Mon ami Dahmer/Punk Rock & Mobile Homes/Trashed – Derf Backderf (Ça & Là, 2013/14/15)

trashed

Merci aux éditions Ça & Là de nous faire connaître Derf Backderf. Son premier ouvrage en français sorti en 2013 a marqué les mémoires, en racontant ses souvenirs de lycéen, lorsqu’il avait comme camarade de classe le serial killer Jeffrey Dahmer.

Sans racolage ni sensationnalisme, il revient avec prudence et moult questions sur ces étranges années durant lesquels il a côtoyé ce futur tueur. Revenir pour comprendre, certes. Mais de son propre aveux, il serai vain d’essayer de dresser le profil psychologique et chercher les causes, saisir pourquoi Jeffrey aurait basculé. En tant que journaliste de formation, il se contente de retranscrire les faits dans leur chronologie, ce qui est déjà beaucoup. On retrouve cette approche opératoire dans ses autres ouvrages. Cette narration linéaire, sans ellipses temporelles et autres flash-back. Il semble plus préoccupé par la logique de son récit que par l’approche psychologique de ses personnages. Ce qu’ils font en disent plus que ce qu’ils racontent.

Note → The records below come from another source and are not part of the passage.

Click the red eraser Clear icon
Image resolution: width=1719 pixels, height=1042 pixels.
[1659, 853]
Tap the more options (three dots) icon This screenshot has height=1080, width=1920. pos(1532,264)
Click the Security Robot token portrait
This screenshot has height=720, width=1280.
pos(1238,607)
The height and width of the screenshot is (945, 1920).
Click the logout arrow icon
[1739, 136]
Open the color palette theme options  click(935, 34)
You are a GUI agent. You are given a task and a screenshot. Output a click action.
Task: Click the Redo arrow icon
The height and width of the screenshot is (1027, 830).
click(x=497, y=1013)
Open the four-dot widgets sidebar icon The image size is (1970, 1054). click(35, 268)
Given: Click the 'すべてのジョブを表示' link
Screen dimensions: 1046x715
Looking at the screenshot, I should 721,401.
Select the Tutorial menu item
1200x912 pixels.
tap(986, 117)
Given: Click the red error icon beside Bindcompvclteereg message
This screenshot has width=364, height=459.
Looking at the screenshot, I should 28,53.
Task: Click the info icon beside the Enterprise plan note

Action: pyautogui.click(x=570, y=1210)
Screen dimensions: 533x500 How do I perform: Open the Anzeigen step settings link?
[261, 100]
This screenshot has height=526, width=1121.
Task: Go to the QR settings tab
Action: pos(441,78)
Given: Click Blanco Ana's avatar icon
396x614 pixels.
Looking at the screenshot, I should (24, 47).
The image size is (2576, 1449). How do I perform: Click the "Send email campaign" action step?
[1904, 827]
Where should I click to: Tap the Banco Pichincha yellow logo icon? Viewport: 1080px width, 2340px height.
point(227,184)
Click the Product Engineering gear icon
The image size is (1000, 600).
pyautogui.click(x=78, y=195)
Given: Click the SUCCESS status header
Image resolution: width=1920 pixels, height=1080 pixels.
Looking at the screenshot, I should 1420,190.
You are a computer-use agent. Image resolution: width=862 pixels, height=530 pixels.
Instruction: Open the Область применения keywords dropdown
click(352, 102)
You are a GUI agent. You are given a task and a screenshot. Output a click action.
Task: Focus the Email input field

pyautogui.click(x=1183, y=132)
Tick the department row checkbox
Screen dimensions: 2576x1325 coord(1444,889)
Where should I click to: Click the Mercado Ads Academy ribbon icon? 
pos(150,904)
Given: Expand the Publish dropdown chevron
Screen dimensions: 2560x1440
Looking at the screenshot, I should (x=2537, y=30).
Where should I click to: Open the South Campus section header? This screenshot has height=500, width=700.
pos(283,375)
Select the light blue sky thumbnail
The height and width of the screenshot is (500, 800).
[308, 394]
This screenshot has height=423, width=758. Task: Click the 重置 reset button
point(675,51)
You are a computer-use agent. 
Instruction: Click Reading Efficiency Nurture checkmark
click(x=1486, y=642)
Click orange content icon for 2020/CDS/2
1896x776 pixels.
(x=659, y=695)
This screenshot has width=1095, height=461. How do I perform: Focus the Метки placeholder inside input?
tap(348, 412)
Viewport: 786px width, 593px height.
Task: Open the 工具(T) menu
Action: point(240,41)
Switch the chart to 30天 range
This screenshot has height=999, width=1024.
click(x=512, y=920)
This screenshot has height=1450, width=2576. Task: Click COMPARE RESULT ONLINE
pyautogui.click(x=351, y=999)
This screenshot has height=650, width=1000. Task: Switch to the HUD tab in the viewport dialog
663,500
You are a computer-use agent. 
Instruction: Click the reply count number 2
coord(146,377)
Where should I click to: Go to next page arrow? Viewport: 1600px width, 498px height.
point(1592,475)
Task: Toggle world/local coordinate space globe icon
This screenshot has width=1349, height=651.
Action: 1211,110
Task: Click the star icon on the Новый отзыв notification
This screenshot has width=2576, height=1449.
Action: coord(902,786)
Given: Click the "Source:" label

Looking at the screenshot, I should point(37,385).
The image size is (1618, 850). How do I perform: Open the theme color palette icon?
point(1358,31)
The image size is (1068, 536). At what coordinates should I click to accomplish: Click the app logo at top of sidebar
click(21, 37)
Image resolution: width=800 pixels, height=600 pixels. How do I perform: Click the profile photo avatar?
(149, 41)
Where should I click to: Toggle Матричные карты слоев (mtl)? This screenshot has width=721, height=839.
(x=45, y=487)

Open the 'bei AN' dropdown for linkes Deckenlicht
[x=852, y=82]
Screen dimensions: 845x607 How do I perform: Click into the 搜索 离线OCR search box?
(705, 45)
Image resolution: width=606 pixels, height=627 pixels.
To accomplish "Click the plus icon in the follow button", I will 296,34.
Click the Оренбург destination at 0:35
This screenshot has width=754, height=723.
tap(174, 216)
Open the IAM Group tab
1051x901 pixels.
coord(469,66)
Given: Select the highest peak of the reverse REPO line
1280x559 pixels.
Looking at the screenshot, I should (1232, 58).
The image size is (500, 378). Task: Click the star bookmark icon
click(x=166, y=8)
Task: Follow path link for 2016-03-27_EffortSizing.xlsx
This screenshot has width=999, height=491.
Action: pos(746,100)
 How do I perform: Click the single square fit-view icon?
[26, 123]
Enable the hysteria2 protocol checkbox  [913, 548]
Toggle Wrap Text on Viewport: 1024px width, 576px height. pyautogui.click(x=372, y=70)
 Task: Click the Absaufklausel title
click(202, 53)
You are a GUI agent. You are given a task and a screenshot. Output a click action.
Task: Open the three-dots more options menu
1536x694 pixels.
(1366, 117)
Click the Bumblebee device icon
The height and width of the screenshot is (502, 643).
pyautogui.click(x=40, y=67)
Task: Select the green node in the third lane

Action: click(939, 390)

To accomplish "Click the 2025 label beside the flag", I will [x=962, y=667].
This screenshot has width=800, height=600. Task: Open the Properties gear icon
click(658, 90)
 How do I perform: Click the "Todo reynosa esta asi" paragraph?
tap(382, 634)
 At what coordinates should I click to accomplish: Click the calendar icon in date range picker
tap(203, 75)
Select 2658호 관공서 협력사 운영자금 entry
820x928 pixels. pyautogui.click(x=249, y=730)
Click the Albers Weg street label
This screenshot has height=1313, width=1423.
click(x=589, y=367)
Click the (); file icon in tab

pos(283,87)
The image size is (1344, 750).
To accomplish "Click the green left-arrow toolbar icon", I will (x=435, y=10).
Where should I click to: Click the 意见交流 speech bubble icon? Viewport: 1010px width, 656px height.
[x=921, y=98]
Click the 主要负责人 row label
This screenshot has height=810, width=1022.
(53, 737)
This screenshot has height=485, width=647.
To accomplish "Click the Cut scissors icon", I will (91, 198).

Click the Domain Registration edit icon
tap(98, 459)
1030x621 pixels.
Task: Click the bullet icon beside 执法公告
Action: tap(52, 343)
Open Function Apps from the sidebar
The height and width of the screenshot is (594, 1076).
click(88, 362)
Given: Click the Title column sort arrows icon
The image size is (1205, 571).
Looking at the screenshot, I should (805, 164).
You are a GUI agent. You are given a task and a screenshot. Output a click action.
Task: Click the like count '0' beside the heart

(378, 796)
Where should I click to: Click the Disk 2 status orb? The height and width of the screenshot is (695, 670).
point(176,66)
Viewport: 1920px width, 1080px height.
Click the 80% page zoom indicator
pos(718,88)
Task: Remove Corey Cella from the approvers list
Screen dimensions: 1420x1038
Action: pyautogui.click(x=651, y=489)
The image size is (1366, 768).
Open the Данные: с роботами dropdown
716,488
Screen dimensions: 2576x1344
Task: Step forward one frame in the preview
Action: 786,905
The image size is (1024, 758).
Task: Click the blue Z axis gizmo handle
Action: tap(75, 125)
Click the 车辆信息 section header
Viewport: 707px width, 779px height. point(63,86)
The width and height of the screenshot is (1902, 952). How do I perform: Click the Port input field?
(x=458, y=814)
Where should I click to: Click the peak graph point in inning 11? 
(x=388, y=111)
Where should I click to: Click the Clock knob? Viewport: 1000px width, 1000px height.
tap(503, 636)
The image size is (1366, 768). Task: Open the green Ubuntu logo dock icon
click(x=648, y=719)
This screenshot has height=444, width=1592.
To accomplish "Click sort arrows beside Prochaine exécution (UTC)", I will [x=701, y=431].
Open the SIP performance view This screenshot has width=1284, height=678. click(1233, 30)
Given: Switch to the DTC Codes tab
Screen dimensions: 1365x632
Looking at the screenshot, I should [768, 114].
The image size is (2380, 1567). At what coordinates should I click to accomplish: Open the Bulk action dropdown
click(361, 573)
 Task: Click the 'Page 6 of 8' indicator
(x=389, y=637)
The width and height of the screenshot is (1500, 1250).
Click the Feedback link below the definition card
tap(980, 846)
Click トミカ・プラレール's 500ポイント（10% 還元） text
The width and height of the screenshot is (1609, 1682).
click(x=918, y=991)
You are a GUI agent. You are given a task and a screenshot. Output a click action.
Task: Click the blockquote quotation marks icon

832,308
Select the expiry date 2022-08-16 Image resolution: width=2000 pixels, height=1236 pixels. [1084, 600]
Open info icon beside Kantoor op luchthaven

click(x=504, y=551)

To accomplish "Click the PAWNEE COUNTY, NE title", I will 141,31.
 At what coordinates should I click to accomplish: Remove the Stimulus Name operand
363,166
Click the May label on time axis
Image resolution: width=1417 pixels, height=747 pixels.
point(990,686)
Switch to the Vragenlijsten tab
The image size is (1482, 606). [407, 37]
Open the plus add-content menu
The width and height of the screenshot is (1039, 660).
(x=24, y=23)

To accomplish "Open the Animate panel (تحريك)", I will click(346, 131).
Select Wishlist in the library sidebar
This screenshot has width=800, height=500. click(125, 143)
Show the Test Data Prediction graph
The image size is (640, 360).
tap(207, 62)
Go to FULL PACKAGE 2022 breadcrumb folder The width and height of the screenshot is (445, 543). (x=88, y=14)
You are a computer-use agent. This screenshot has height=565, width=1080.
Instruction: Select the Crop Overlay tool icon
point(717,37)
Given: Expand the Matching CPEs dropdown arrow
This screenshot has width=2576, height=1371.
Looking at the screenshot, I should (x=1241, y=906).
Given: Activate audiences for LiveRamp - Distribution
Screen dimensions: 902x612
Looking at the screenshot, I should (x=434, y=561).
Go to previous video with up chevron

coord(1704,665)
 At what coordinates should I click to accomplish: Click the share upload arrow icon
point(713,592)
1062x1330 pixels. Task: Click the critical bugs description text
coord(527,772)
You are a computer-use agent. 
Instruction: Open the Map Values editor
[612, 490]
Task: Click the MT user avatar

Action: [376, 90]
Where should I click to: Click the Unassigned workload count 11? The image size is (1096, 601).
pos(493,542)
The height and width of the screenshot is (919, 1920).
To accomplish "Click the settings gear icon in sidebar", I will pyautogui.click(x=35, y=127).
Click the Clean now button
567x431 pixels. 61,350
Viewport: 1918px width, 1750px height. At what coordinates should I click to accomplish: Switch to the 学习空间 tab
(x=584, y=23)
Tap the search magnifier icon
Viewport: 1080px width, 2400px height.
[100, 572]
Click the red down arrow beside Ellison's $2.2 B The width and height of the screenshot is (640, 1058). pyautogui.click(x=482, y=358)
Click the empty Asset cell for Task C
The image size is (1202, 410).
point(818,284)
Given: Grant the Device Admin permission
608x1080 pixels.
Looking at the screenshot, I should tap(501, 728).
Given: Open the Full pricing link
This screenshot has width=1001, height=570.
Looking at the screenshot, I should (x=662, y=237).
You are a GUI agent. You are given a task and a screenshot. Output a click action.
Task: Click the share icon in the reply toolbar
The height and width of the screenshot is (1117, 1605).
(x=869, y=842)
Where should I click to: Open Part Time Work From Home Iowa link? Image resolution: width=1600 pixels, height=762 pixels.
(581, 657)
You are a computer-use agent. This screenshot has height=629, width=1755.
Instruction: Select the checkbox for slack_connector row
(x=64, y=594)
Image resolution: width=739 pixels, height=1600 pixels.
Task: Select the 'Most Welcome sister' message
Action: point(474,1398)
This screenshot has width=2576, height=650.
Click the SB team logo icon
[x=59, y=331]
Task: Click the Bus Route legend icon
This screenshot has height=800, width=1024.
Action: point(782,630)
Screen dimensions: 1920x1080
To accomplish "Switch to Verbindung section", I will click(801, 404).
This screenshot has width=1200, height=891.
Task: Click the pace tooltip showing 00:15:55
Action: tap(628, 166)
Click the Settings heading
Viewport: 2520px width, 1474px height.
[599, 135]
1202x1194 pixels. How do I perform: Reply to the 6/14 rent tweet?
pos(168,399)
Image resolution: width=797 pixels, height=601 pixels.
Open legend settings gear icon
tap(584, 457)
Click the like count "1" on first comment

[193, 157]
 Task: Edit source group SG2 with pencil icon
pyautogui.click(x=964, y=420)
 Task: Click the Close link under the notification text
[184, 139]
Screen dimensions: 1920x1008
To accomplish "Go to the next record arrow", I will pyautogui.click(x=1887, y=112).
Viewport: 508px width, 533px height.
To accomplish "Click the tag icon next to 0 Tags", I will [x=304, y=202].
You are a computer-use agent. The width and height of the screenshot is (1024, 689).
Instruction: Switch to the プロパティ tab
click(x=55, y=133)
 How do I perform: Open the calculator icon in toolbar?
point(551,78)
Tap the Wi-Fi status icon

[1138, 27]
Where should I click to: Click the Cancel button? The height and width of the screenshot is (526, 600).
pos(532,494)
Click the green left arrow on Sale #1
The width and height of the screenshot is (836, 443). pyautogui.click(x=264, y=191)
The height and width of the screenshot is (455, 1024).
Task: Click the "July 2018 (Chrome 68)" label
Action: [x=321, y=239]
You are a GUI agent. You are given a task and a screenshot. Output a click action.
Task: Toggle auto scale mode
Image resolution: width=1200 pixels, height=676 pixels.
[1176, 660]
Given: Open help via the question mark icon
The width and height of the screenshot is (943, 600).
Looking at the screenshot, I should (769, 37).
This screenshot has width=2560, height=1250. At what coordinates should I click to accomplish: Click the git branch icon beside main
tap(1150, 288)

On retrouve dans ces trois ouvrages une autre constante, ce mélange de fiction et d’autobiographie. Ce qu’il nous raconte s’appuie sur ce qu’il a en partie vécu, mais il ne tombe jamais dans l’écueil du récit autobio. S’il se met en scène dans ces ouvrages, il n’utilise jamais la première personne (une démarche qui m’évoque Pekar ou Crumb). Dans ses deux premiers, il n’est qu’un personnage secondaire, les héros étant Dahmer et Le Baron.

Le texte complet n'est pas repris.